- _SET PROBLEM_
Lay out every line of the material as a numbered list, skipping blank lines.
========================================================================
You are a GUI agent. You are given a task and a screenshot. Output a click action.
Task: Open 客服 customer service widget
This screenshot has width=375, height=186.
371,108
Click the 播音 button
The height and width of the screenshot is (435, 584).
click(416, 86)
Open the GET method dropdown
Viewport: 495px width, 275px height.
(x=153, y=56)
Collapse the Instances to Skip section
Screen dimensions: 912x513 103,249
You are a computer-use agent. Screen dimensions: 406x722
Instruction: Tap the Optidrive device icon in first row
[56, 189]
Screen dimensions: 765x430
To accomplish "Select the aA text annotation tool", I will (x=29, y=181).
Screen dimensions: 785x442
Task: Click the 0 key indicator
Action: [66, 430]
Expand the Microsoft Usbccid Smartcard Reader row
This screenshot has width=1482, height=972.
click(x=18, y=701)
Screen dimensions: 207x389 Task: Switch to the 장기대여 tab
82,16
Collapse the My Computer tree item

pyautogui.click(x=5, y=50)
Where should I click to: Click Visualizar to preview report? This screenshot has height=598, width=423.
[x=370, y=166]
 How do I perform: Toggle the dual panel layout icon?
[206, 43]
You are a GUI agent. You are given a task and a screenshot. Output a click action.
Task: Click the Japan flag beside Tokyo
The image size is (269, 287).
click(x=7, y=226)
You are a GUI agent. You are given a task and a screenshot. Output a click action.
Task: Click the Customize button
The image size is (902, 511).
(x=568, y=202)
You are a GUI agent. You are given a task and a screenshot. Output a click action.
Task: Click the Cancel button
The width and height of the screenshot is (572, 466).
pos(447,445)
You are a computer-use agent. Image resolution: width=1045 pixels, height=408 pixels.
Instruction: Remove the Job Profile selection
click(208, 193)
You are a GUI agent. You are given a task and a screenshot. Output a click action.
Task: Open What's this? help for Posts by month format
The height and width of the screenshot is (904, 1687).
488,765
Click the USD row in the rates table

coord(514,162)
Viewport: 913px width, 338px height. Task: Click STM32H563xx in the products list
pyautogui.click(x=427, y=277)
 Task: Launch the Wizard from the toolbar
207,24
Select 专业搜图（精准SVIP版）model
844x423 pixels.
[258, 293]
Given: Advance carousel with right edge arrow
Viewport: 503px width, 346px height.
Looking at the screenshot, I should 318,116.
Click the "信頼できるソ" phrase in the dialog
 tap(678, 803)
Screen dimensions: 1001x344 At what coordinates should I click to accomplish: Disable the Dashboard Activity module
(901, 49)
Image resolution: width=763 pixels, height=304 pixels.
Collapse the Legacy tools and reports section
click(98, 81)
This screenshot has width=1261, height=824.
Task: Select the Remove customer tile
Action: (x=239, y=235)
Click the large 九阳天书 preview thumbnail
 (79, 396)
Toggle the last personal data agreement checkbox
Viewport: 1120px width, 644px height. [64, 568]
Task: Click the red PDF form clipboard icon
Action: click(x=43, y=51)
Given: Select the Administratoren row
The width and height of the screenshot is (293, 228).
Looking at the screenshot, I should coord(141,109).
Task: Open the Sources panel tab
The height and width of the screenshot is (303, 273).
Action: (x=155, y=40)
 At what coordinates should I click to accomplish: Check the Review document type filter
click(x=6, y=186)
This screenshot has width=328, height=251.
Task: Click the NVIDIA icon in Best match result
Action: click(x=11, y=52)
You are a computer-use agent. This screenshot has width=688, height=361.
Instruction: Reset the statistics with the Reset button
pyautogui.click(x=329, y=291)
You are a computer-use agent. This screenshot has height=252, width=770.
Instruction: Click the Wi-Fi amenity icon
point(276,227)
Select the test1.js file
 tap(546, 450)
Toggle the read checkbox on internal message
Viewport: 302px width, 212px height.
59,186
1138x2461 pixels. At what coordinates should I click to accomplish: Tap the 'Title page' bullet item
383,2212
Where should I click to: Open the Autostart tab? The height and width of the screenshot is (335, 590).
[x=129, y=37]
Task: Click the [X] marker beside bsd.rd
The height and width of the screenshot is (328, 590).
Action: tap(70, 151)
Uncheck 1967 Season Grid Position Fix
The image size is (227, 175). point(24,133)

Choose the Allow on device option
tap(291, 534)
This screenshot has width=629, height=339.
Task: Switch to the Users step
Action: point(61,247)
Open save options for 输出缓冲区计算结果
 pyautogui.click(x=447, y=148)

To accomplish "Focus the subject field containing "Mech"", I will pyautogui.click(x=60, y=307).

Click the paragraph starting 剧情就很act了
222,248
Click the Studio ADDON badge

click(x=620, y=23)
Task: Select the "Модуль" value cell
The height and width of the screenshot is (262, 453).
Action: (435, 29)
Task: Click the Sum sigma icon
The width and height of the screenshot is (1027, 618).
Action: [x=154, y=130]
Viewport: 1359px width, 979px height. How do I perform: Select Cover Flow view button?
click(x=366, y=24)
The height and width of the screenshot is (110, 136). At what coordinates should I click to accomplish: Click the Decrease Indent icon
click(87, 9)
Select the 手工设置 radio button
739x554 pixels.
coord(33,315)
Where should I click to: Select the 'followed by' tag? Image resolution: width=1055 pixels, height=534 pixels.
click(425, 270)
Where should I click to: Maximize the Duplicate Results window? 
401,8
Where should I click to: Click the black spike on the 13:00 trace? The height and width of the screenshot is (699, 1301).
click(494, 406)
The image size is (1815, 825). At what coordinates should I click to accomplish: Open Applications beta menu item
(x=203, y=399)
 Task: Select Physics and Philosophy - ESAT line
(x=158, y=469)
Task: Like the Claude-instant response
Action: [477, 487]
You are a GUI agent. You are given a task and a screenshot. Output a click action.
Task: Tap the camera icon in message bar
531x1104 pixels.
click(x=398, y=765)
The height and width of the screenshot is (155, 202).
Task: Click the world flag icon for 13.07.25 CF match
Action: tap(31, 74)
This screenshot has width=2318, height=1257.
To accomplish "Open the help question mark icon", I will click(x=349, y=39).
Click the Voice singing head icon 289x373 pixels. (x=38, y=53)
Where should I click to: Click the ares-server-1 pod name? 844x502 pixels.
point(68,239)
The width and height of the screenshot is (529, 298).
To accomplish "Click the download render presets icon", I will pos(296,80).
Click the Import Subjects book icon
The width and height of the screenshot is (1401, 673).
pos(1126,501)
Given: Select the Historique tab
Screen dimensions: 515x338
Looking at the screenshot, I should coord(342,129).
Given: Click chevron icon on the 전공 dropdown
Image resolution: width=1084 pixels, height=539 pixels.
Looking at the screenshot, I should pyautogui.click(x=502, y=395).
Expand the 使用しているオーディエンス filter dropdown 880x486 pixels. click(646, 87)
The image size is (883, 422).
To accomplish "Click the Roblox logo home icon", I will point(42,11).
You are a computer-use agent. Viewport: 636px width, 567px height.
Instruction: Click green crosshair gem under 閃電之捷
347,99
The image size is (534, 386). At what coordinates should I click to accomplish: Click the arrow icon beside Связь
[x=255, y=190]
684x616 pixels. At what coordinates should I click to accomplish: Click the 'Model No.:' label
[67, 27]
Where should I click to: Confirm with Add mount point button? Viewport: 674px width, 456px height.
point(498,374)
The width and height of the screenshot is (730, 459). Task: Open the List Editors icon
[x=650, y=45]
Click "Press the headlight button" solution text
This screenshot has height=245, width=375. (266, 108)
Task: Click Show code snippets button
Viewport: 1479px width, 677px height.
========================================================================
- _ANSWER TO THE TASK_
1. You are a GUI agent. You are given a task and a screenshot. Output a click action.
2. Task: Open 客服 customer service widget
3. This screenshot has width=375, height=186.
4. 371,108
5. Click the 播音 button
6. The height and width of the screenshot is (435, 584).
7. click(416, 86)
8. Open the GET method dropdown
9. Viewport: 495px width, 275px height.
10. (x=153, y=56)
11. Collapse the Instances to Skip section
12. Screen dimensions: 912x513 103,249
13. You are a computer-use agent. Screen dimensions: 406x722
14. Instruction: Tap the Optidrive device icon in first row
15. [56, 189]
16. Screen dimensions: 765x430
17. To accomplish "Select the aA text annotation tool", I will (x=29, y=181).
18. Screen dimensions: 785x442
19. Task: Click the 0 key indicator
20. Action: [66, 430]
21. Expand the Microsoft Usbccid Smartcard Reader row
22. This screenshot has width=1482, height=972.
23. click(x=18, y=701)
24. Screen dimensions: 207x389 Task: Switch to the 장기대여 tab
25. 82,16
26. Collapse the My Computer tree item
27. pyautogui.click(x=5, y=50)
28. Where should I click to: Click Visualizar to preview report? This screenshot has height=598, width=423.
29. [x=370, y=166]
30.  How do I perform: Toggle the dual panel layout icon?
31. [206, 43]
32. You are a GUI agent. You are given a task and a screenshot. Output a click action.
33. Task: Click the Japan flag beside Tokyo
34. The image size is (269, 287).
35. click(x=7, y=226)
36. You are a GUI agent. You are given a task and a screenshot. Output a click action.
37. Task: Click the Customize button
38. The image size is (902, 511).
39. (x=568, y=202)
40. You are a GUI agent. You are given a task and a screenshot. Output a click action.
41. Task: Click the Cancel button
42. The width and height of the screenshot is (572, 466).
43. pos(447,445)
44. You are a computer-use agent. Image resolution: width=1045 pixels, height=408 pixels.
45. Instruction: Remove the Job Profile selection
46. click(208, 193)
47. You are a GUI agent. You are given a task and a screenshot. Output a click action.
48. Task: Open What's this? help for Posts by month format
49. The height and width of the screenshot is (904, 1687).
50. 488,765
51. Click the USD row in the rates table
52. coord(514,162)
53. Viewport: 913px width, 338px height. Task: Click STM32H563xx in the products list
54. pyautogui.click(x=427, y=277)
55.  Task: Launch the Wizard from the toolbar
56. 207,24
57. Select 专业搜图（精准SVIP版）model
58. 844x423 pixels.
59. [258, 293]
60. Given: Advance carousel with right edge arrow
61. Viewport: 503px width, 346px height.
62. Looking at the screenshot, I should 318,116.
63. Click the "信頼できるソ" phrase in the dialog
64.  tap(678, 803)
65. Screen dimensions: 1001x344 At what coordinates should I click to accomplish: Disable the Dashboard Activity module
66. (901, 49)
67. Image resolution: width=763 pixels, height=304 pixels.
68. Collapse the Legacy tools and reports section
69. click(98, 81)
70. This screenshot has width=1261, height=824.
71. Task: Select the Remove customer tile
72. Action: (x=239, y=235)
73. Click the large 九阳天书 preview thumbnail
74.  (79, 396)
75. Toggle the last personal data agreement checkbox
76. Viewport: 1120px width, 644px height. [64, 568]
77. Task: Click the red PDF form clipboard icon
78. Action: click(x=43, y=51)
79. Given: Select the Administratoren row
80. The width and height of the screenshot is (293, 228).
81. Looking at the screenshot, I should coord(141,109).
82. Task: Open the Sources panel tab
83. The height and width of the screenshot is (303, 273).
84. Action: (x=155, y=40)
85.  At what coordinates should I click to accomplish: Check the Review document type filter
86. click(x=6, y=186)
87. This screenshot has width=328, height=251.
88. Task: Click the NVIDIA icon in Best match result
89. Action: click(x=11, y=52)
90. You are a computer-use agent. This screenshot has width=688, height=361.
91. Instruction: Reset the statistics with the Reset button
92. pyautogui.click(x=329, y=291)
93. You are a computer-use agent. This screenshot has height=252, width=770.
94. Instruction: Click the Wi-Fi amenity icon
95. point(276,227)
96. Select the test1.js file
97.  tap(546, 450)
98. Toggle the read checkbox on internal message
99. Viewport: 302px width, 212px height.
100. 59,186
101. 1138x2461 pixels. At what coordinates should I click to accomplish: Tap the 'Title page' bullet item
102. 383,2212
103. Where should I click to: Open the Autostart tab? The height and width of the screenshot is (335, 590).
104. [x=129, y=37]
105. Task: Click the [X] marker beside bsd.rd
106. The height and width of the screenshot is (328, 590).
107. Action: tap(70, 151)
108. Uncheck 1967 Season Grid Position Fix
109. The image size is (227, 175). point(24,133)
110. Choose the Allow on device option
111. tap(291, 534)
112. This screenshot has width=629, height=339.
113. Task: Switch to the Users step
114. Action: point(61,247)
115. Open save options for 输出缓冲区计算结果
116.  pyautogui.click(x=447, y=148)
117. To accomplish "Focus the subject field containing "Mech"", I will pyautogui.click(x=60, y=307).
118. Click the paragraph starting 剧情就很act了
119. 222,248
120. Click the Studio ADDON badge
121. click(x=620, y=23)
122. Task: Select the "Модуль" value cell
123. The height and width of the screenshot is (262, 453).
124. Action: (435, 29)
125. Task: Click the Sum sigma icon
126. The width and height of the screenshot is (1027, 618).
127. Action: [x=154, y=130]
128. Viewport: 1359px width, 979px height. How do I perform: Select Cover Flow view button?
129. click(x=366, y=24)
130. The height and width of the screenshot is (110, 136). At what coordinates should I click to accomplish: Click the Decrease Indent icon
131. click(87, 9)
132. Select the 手工设置 radio button
133. 739x554 pixels.
134. coord(33,315)
135. Where should I click to: Select the 'followed by' tag? Image resolution: width=1055 pixels, height=534 pixels.
136. click(425, 270)
137. Where should I click to: Maximize the Duplicate Results window? 
138. 401,8
139. Where should I click to: Click the black spike on the 13:00 trace? The height and width of the screenshot is (699, 1301).
140. click(494, 406)
141. The image size is (1815, 825). At what coordinates should I click to accomplish: Open Applications beta menu item
142. (x=203, y=399)
143.  Task: Select Physics and Philosophy - ESAT line
144. (x=158, y=469)
145. Task: Like the Claude-instant response
146. Action: [477, 487]
147. You are a GUI agent. You are given a task and a screenshot. Output a click action.
148. Task: Tap the camera icon in message bar
149. 531x1104 pixels.
150. click(x=398, y=765)
151. The height and width of the screenshot is (155, 202).
152. Task: Click the world flag icon for 13.07.25 CF match
153. Action: tap(31, 74)
154. This screenshot has width=2318, height=1257.
155. To accomplish "Open the help question mark icon", I will click(x=349, y=39).
156. Click the Voice singing head icon 289x373 pixels. (x=38, y=53)
157. Where should I click to: Click the ares-server-1 pod name? 844x502 pixels.
158. point(68,239)
159. The width and height of the screenshot is (529, 298).
160. To accomplish "Click the download render presets icon", I will pos(296,80).
161. Click the Import Subjects book icon
162. The width and height of the screenshot is (1401, 673).
163. pos(1126,501)
164. Given: Select the Historique tab
165. Screen dimensions: 515x338
166. Looking at the screenshot, I should coord(342,129).
167. Given: Click chevron icon on the 전공 dropdown
168. Image resolution: width=1084 pixels, height=539 pixels.
169. Looking at the screenshot, I should pyautogui.click(x=502, y=395).
170. Expand the 使用しているオーディエンス filter dropdown 880x486 pixels. click(646, 87)
171. The image size is (883, 422).
172. To accomplish "Click the Roblox logo home icon", I will point(42,11).
173. You are a computer-use agent. Viewport: 636px width, 567px height.
174. Instruction: Click green crosshair gem under 閃電之捷
175. 347,99
176. The image size is (534, 386). At what coordinates should I click to accomplish: Click the arrow icon beside Связь
177. [x=255, y=190]
178. 684x616 pixels. At what coordinates should I click to accomplish: Click the 'Model No.:' label
179. [67, 27]
180. Where should I click to: Confirm with Add mount point button? Viewport: 674px width, 456px height.
181. point(498,374)
182. The width and height of the screenshot is (730, 459). Task: Open the List Editors icon
183. [x=650, y=45]
184. Click "Press the headlight button" solution text
185. This screenshot has height=245, width=375. (266, 108)
186. Task: Click Show code snippets button
187. Viewport: 1479px width, 677px height.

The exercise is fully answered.